Smoking cigarettes damages more than the lungs. Nicotine can harm the pancreas as well, according to University of Southern California researchers. "After alcoholism, smoking is the second leading factor associated with chronic pancreatitis in the United States," says Dr. Jorge E. Valenzuela, the study's principal investigator and a USC professor of medicine. "But smoking's effect on the pancreas is not well understood." Pancreatitis is an inflammation of the pancreas, the gland that lies behind the stomach, produces digestive enzymes and secretes insulin.


Nobody likes cockroaches. But people who suffer from asthma should really avoid them, because such people are likely to be allergic to the critters. University of Kentucky researchers found that cockroach allergens caused attacks in about 60% of people with asthma.


Keeping the eyes closed for a full two minutes after applying eyedrops may enhance the action of the medication and reduce side effects. Every time you blink, you can wash away the medication too soon, says Dr. William L. White, a San Antonio ophthalmologist who discovered the value of shut-eye. Keeping the eyes closed longer than two minutes isn't necessary.


Excessive lighting in the office and at home can have harmful effects, says Sharon Nelson, a University of Oklahoma Health Sciences Center researcher and chair of the Department of Occupational Therapy. "For a person who is easily stimulated or hyperactive, modern-day intense lighting can cause a problem." Fluorescent lights are more stimulating, she says, than old-fashioned incandescent light bulbs.

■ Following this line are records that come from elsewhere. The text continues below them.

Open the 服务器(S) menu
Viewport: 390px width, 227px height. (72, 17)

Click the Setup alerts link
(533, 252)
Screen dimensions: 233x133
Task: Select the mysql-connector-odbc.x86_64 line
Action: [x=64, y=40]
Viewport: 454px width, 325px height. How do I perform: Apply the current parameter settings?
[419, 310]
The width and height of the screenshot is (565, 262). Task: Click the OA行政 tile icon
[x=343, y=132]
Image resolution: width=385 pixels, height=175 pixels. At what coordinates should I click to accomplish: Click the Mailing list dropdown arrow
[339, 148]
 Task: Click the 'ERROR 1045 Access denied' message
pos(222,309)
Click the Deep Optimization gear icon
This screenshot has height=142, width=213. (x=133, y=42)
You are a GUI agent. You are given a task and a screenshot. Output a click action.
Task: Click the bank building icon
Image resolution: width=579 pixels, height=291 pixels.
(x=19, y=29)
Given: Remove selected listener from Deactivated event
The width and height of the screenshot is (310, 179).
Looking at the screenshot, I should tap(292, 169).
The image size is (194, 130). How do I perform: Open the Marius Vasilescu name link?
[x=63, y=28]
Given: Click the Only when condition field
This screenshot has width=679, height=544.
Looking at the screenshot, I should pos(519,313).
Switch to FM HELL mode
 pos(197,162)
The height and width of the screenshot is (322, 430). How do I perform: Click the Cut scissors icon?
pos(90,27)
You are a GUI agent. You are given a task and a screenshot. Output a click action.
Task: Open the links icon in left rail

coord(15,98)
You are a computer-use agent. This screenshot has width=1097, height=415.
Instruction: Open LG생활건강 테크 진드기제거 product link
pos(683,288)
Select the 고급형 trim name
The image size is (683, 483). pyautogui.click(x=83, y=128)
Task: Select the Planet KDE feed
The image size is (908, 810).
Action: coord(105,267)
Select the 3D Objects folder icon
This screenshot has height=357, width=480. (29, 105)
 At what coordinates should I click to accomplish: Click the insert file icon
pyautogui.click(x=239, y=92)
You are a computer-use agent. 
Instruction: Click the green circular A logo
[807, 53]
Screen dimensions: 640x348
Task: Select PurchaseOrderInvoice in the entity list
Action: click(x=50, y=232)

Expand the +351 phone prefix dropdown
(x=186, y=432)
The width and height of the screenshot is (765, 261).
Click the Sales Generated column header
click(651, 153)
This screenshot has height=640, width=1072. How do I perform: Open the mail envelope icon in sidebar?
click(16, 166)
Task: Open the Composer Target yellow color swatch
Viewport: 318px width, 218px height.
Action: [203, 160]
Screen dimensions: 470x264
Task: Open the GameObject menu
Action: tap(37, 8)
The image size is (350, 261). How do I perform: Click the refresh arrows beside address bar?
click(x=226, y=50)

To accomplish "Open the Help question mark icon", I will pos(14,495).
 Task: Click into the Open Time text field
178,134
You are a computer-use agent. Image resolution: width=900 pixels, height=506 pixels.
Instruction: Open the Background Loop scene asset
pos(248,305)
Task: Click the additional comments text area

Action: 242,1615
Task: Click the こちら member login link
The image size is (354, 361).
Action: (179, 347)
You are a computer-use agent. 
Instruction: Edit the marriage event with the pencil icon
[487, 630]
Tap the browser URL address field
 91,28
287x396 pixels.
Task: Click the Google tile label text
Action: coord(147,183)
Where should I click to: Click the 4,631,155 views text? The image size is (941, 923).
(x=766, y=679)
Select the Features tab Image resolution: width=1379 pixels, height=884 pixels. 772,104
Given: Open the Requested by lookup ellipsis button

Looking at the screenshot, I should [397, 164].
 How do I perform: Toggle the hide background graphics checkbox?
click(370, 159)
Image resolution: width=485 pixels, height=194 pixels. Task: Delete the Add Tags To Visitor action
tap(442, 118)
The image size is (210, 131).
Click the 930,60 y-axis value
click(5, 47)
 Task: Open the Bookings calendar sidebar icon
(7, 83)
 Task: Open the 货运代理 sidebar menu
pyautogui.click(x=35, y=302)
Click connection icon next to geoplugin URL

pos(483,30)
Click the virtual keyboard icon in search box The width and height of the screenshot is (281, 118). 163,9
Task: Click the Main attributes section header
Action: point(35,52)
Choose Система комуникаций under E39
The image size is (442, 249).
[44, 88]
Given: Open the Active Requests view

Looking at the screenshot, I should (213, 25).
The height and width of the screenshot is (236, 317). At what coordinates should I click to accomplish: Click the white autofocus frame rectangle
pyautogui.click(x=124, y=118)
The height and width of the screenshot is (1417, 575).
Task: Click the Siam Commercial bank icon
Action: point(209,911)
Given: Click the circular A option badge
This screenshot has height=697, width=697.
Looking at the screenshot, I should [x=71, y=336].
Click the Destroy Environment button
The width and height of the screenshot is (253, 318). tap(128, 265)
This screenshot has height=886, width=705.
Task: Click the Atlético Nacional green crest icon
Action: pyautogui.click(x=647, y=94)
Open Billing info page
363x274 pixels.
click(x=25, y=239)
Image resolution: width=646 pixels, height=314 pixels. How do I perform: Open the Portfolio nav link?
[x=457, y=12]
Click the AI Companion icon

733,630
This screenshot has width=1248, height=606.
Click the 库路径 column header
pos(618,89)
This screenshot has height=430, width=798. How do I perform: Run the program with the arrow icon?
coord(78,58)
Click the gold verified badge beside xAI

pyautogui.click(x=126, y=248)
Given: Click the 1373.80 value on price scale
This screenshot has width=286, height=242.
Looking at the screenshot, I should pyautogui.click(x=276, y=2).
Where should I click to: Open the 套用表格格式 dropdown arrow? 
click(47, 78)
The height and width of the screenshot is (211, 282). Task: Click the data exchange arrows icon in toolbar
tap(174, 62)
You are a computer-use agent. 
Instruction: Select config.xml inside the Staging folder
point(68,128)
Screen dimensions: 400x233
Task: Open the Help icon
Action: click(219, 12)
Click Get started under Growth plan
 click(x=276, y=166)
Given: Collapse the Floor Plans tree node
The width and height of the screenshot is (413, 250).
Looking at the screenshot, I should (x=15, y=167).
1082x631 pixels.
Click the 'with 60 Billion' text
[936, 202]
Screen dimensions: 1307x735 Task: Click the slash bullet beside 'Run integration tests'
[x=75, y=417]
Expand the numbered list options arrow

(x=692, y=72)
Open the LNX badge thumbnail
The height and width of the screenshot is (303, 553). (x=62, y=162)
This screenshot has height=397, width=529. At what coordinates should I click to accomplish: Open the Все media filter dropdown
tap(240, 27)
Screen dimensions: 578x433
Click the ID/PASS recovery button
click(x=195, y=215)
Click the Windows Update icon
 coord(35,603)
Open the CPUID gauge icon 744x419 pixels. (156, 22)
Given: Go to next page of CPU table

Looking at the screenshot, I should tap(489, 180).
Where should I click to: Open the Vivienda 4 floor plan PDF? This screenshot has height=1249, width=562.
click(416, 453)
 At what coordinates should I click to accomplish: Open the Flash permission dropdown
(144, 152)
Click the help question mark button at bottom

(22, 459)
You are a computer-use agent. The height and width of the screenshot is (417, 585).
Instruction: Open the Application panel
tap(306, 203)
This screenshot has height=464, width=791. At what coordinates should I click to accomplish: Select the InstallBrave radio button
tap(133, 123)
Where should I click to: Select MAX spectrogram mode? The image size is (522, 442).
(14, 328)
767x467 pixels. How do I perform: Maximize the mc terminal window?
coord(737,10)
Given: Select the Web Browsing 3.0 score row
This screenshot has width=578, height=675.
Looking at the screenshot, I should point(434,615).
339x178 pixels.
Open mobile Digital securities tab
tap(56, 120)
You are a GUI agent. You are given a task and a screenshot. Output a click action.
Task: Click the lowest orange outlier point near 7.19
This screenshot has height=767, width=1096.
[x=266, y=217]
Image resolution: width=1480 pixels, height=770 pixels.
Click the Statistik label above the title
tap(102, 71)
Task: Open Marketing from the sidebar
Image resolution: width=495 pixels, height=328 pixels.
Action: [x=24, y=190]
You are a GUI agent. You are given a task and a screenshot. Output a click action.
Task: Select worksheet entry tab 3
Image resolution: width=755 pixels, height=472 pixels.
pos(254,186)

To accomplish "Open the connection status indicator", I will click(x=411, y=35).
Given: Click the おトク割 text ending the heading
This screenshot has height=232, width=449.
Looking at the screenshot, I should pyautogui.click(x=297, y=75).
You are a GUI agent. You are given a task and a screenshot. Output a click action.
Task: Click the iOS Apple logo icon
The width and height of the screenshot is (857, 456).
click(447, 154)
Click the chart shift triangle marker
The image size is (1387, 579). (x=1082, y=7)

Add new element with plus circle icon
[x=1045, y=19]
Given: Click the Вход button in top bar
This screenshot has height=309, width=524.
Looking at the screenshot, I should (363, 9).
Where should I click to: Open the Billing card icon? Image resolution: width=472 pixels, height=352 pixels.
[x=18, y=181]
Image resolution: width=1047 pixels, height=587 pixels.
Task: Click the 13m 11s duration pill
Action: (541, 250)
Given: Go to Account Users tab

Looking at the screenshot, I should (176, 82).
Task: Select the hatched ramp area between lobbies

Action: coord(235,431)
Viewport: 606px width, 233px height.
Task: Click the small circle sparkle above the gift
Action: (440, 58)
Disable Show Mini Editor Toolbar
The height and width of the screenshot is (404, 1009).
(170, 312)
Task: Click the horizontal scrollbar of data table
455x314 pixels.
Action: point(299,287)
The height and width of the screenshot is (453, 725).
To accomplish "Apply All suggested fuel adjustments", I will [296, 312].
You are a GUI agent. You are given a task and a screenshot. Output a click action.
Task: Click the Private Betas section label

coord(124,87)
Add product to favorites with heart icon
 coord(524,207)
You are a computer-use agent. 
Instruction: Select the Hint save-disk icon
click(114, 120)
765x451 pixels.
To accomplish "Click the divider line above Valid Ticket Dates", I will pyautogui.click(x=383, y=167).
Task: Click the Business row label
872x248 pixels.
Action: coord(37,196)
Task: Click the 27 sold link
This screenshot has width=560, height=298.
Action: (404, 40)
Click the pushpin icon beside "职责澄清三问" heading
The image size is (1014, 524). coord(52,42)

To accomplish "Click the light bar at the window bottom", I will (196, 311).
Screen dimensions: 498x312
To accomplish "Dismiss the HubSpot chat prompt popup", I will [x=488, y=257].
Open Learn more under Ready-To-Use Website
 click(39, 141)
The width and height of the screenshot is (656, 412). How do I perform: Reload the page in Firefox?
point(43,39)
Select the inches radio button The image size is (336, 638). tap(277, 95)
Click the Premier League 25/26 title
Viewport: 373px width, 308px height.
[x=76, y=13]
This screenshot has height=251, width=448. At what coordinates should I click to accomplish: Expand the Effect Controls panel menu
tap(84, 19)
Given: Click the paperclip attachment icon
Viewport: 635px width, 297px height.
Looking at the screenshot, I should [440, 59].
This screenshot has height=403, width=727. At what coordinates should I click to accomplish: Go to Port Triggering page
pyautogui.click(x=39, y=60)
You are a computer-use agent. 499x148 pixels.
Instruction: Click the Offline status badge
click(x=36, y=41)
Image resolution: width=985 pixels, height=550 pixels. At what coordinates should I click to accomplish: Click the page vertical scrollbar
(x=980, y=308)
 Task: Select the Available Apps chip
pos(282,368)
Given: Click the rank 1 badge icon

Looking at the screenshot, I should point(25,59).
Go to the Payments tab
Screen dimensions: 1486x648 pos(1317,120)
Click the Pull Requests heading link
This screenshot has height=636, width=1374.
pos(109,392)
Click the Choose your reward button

Too-bright lights can "key up" hyperactive children and can aggravate sleep deprivation. Don't turn off the lights, cautions Nelson. Just turn down the candlepower.


Five basic steps to weight control: Eat regular meals. Plan your snacks. Choose low-fat, high-carbohydrate foods. Limit lean meat or meat alternatives to a five- or seven-ounce serving a day. Get aerobic exercise at least every other day. This is advice from the Mayo Clinic Nutrition Letter.


People who suffer from chronic pain function better and feel less anger if they get group training in pain management, says Karen Subramanian, an assistant professor of social work at the University of Southern California, who compared patients who underwent such training with another group that did not. The improved functioning and mood were evident six months later. "Since arthritis, multiple sclerosis and other conditions that cause chronic pain frequently grow worse with time, it's important for people to cope with their pain while carrying on with their lives," Subramanian says. Her pain-management program included relaxation and cognitive skills and assertiveness training. Subramanian notes that patients often need to learn to say no and to ask for what they need.


Vaccinations against measles, rubella and mumps can reduce the risk of pneumonia; the latter can develop as a complication of these diseases, notes the Scripps Clinic Personal Health Letter.


If you're shopping for a toothbrush and want to be different, don't choose blue. That's the color picked most often, cites a recent report in the California Dental Assn. Journal. Researchers don't know why.